Task statement -
Copy the data as given. No line may be skipped.

Records for this exercise -
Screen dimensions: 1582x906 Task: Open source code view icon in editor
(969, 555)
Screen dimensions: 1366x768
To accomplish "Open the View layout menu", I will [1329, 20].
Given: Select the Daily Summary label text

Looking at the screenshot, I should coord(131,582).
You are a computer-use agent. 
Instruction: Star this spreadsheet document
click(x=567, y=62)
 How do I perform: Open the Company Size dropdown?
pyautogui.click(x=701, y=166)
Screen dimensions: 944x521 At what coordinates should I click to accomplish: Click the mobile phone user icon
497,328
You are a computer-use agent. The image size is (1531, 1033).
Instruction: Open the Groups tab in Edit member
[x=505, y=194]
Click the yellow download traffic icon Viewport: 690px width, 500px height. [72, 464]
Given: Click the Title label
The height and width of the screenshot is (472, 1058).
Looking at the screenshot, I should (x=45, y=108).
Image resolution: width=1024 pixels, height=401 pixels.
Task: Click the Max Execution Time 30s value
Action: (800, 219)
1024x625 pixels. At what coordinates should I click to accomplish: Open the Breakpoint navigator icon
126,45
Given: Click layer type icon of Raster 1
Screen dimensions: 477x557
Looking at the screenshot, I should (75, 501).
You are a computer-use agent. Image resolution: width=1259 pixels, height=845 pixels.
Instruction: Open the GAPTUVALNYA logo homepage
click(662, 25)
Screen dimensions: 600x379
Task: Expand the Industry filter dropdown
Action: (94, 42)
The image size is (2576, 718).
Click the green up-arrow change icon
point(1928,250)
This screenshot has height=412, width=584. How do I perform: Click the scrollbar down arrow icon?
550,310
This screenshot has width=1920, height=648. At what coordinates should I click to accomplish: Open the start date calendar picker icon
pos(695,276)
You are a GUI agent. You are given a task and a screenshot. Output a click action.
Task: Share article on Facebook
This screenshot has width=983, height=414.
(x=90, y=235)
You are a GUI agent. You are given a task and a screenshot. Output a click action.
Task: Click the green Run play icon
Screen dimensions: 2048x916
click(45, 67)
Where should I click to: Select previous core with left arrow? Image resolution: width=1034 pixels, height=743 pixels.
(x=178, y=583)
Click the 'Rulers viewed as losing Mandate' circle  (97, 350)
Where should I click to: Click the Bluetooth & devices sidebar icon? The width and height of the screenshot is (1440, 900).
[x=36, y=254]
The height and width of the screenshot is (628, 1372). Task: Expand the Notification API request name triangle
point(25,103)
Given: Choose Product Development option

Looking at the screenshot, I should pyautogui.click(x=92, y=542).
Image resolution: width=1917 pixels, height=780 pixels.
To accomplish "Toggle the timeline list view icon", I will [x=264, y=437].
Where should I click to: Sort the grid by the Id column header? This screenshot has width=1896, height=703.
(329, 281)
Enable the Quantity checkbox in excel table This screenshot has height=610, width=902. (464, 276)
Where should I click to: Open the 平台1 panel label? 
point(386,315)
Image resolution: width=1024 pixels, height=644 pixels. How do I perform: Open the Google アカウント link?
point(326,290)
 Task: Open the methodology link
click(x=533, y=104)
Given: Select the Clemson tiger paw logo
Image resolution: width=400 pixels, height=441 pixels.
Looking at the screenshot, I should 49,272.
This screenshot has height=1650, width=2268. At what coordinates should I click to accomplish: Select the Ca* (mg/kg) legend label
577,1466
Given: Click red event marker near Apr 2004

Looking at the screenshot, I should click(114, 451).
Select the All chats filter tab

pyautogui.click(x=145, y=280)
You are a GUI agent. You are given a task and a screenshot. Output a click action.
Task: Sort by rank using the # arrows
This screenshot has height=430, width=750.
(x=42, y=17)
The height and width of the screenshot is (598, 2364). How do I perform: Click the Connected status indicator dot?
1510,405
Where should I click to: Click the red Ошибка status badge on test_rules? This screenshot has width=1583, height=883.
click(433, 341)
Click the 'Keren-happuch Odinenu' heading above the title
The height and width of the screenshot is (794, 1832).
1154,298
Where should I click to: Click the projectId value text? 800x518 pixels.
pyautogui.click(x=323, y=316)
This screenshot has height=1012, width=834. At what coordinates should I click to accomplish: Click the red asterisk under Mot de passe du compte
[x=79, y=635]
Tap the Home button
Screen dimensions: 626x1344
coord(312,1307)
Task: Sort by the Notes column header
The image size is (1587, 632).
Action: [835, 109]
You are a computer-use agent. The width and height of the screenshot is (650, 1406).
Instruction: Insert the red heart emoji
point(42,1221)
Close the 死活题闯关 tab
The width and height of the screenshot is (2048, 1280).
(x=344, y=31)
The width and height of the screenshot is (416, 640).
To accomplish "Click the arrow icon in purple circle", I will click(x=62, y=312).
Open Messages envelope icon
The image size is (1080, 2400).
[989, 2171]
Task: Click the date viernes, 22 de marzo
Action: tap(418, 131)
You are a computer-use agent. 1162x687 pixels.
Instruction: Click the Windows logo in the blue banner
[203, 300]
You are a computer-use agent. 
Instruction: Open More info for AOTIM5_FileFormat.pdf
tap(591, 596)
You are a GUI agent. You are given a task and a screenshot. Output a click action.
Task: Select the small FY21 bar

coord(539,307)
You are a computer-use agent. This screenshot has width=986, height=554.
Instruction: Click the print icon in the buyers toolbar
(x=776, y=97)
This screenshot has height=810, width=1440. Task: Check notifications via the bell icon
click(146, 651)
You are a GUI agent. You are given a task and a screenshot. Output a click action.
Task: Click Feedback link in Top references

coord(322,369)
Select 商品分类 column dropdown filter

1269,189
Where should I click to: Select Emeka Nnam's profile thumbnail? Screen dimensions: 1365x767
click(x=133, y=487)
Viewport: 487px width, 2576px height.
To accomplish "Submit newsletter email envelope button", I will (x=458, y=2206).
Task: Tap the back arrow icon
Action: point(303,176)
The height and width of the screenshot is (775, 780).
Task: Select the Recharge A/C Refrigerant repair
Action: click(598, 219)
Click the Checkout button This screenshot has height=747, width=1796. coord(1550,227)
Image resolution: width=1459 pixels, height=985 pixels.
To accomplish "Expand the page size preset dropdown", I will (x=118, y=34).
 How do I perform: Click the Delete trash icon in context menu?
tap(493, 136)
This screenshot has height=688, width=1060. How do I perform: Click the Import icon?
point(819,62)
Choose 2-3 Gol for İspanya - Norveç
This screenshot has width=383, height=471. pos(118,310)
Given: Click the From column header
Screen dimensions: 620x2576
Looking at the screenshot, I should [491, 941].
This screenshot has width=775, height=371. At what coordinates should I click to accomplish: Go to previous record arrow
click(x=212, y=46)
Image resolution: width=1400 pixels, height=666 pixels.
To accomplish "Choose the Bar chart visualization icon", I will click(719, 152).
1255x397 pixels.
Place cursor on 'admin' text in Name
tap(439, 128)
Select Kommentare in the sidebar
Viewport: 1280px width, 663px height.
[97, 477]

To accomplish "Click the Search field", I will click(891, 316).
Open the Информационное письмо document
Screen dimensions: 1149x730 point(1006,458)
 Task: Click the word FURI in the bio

Response to this exercise -
Screen dimensions: 1582x906 Task: Open source code view icon in editor
(969, 555)
Screen dimensions: 1366x768
To accomplish "Open the View layout menu", I will [1329, 20].
Given: Select the Daily Summary label text

Looking at the screenshot, I should coord(131,582).
You are a computer-use agent. 
Instruction: Star this spreadsheet document
click(x=567, y=62)
 How do I perform: Open the Company Size dropdown?
pyautogui.click(x=701, y=166)
Screen dimensions: 944x521 At what coordinates should I click to accomplish: Click the mobile phone user icon
497,328
You are a computer-use agent. The image size is (1531, 1033).
Instruction: Open the Groups tab in Edit member
[x=505, y=194]
Click the yellow download traffic icon Viewport: 690px width, 500px height. [72, 464]
Given: Click the Title label
The height and width of the screenshot is (472, 1058).
Looking at the screenshot, I should (x=45, y=108).
Image resolution: width=1024 pixels, height=401 pixels.
Task: Click the Max Execution Time 30s value
Action: (800, 219)
1024x625 pixels. At what coordinates should I click to accomplish: Open the Breakpoint navigator icon
126,45
Given: Click layer type icon of Raster 1
Screen dimensions: 477x557
Looking at the screenshot, I should (75, 501).
You are a computer-use agent. Image resolution: width=1259 pixels, height=845 pixels.
Instruction: Open the GAPTUVALNYA logo homepage
click(662, 25)
Screen dimensions: 600x379
Task: Expand the Industry filter dropdown
Action: (94, 42)
The image size is (2576, 718).
Click the green up-arrow change icon
point(1928,250)
This screenshot has height=412, width=584. How do I perform: Click the scrollbar down arrow icon?
550,310
This screenshot has width=1920, height=648. At what coordinates should I click to accomplish: Open the start date calendar picker icon
pos(695,276)
You are a GUI agent. You are given a task and a screenshot. Output a click action.
Task: Share article on Facebook
This screenshot has width=983, height=414.
(x=90, y=235)
You are a GUI agent. You are given a task and a screenshot. Output a click action.
Task: Click the green Run play icon
Screen dimensions: 2048x916
click(45, 67)
Where should I click to: Select previous core with left arrow? Image resolution: width=1034 pixels, height=743 pixels.
(x=178, y=583)
Click the 'Rulers viewed as losing Mandate' circle  (97, 350)
Where should I click to: Click the Bluetooth & devices sidebar icon? The width and height of the screenshot is (1440, 900).
[x=36, y=254]
The height and width of the screenshot is (628, 1372). Task: Expand the Notification API request name triangle
point(25,103)
Given: Choose Product Development option

Looking at the screenshot, I should pyautogui.click(x=92, y=542).
Image resolution: width=1917 pixels, height=780 pixels.
To accomplish "Toggle the timeline list view icon", I will [x=264, y=437].
Where should I click to: Sort the grid by the Id column header? This screenshot has width=1896, height=703.
(329, 281)
Enable the Quantity checkbox in excel table This screenshot has height=610, width=902. (464, 276)
Where should I click to: Open the 平台1 panel label? 
point(386,315)
Image resolution: width=1024 pixels, height=644 pixels. How do I perform: Open the Google アカウント link?
point(326,290)
 Task: Open the methodology link
click(x=533, y=104)
Given: Select the Clemson tiger paw logo
Image resolution: width=400 pixels, height=441 pixels.
Looking at the screenshot, I should 49,272.
This screenshot has height=1650, width=2268. At what coordinates should I click to accomplish: Select the Ca* (mg/kg) legend label
577,1466
Given: Click red event marker near Apr 2004

Looking at the screenshot, I should click(114, 451).
Select the All chats filter tab

pyautogui.click(x=145, y=280)
You are a GUI agent. You are given a task and a screenshot. Output a click action.
Task: Sort by rank using the # arrows
This screenshot has height=430, width=750.
(x=42, y=17)
The height and width of the screenshot is (598, 2364). How do I perform: Click the Connected status indicator dot?
1510,405
Where should I click to: Click the red Ошибка status badge on test_rules? This screenshot has width=1583, height=883.
click(433, 341)
Click the 'Keren-happuch Odinenu' heading above the title
The height and width of the screenshot is (794, 1832).
1154,298
Where should I click to: Click the projectId value text? 800x518 pixels.
pyautogui.click(x=323, y=316)
This screenshot has height=1012, width=834. At what coordinates should I click to accomplish: Click the red asterisk under Mot de passe du compte
[x=79, y=635]
Tap the Home button
Screen dimensions: 626x1344
coord(312,1307)
Task: Sort by the Notes column header
The image size is (1587, 632).
Action: [835, 109]
You are a computer-use agent. The width and height of the screenshot is (650, 1406).
Instruction: Insert the red heart emoji
point(42,1221)
Close the 死活题闯关 tab
The width and height of the screenshot is (2048, 1280).
(x=344, y=31)
The width and height of the screenshot is (416, 640).
To accomplish "Click the arrow icon in purple circle", I will click(x=62, y=312).
Open Messages envelope icon
The image size is (1080, 2400).
[989, 2171]
Task: Click the date viernes, 22 de marzo
Action: tap(418, 131)
You are a computer-use agent. 1162x687 pixels.
Instruction: Click the Windows logo in the blue banner
[203, 300]
You are a computer-use agent. 
Instruction: Open More info for AOTIM5_FileFormat.pdf
tap(591, 596)
You are a GUI agent. You are given a task and a screenshot. Output a click action.
Task: Select the small FY21 bar

coord(539,307)
You are a computer-use agent. This screenshot has width=986, height=554.
Instruction: Click the print icon in the buyers toolbar
(x=776, y=97)
This screenshot has height=810, width=1440. Task: Check notifications via the bell icon
click(146, 651)
You are a GUI agent. You are given a task and a screenshot. Output a click action.
Task: Click Feedback link in Top references

coord(322,369)
Select 商品分类 column dropdown filter

1269,189
Where should I click to: Select Emeka Nnam's profile thumbnail? Screen dimensions: 1365x767
click(x=133, y=487)
Viewport: 487px width, 2576px height.
To accomplish "Submit newsletter email envelope button", I will (x=458, y=2206).
Task: Tap the back arrow icon
Action: point(303,176)
The height and width of the screenshot is (775, 780).
Task: Select the Recharge A/C Refrigerant repair
Action: click(598, 219)
Click the Checkout button This screenshot has height=747, width=1796. coord(1550,227)
Image resolution: width=1459 pixels, height=985 pixels.
To accomplish "Expand the page size preset dropdown", I will (x=118, y=34).
 How do I perform: Click the Delete trash icon in context menu?
tap(493, 136)
This screenshot has height=688, width=1060. How do I perform: Click the Import icon?
point(819,62)
Choose 2-3 Gol for İspanya - Norveç
This screenshot has width=383, height=471. pos(118,310)
Given: Click the From column header
Screen dimensions: 620x2576
Looking at the screenshot, I should [491, 941].
This screenshot has width=775, height=371. At what coordinates should I click to accomplish: Go to previous record arrow
click(x=212, y=46)
Image resolution: width=1400 pixels, height=666 pixels.
To accomplish "Choose the Bar chart visualization icon", I will click(719, 152).
1255x397 pixels.
Place cursor on 'admin' text in Name
tap(439, 128)
Select Kommentare in the sidebar
Viewport: 1280px width, 663px height.
[97, 477]

To accomplish "Click the Search field", I will click(891, 316).
Open the Информационное письмо document
Screen dimensions: 1149x730 point(1006,458)
 Task: Click the word FURI in the bio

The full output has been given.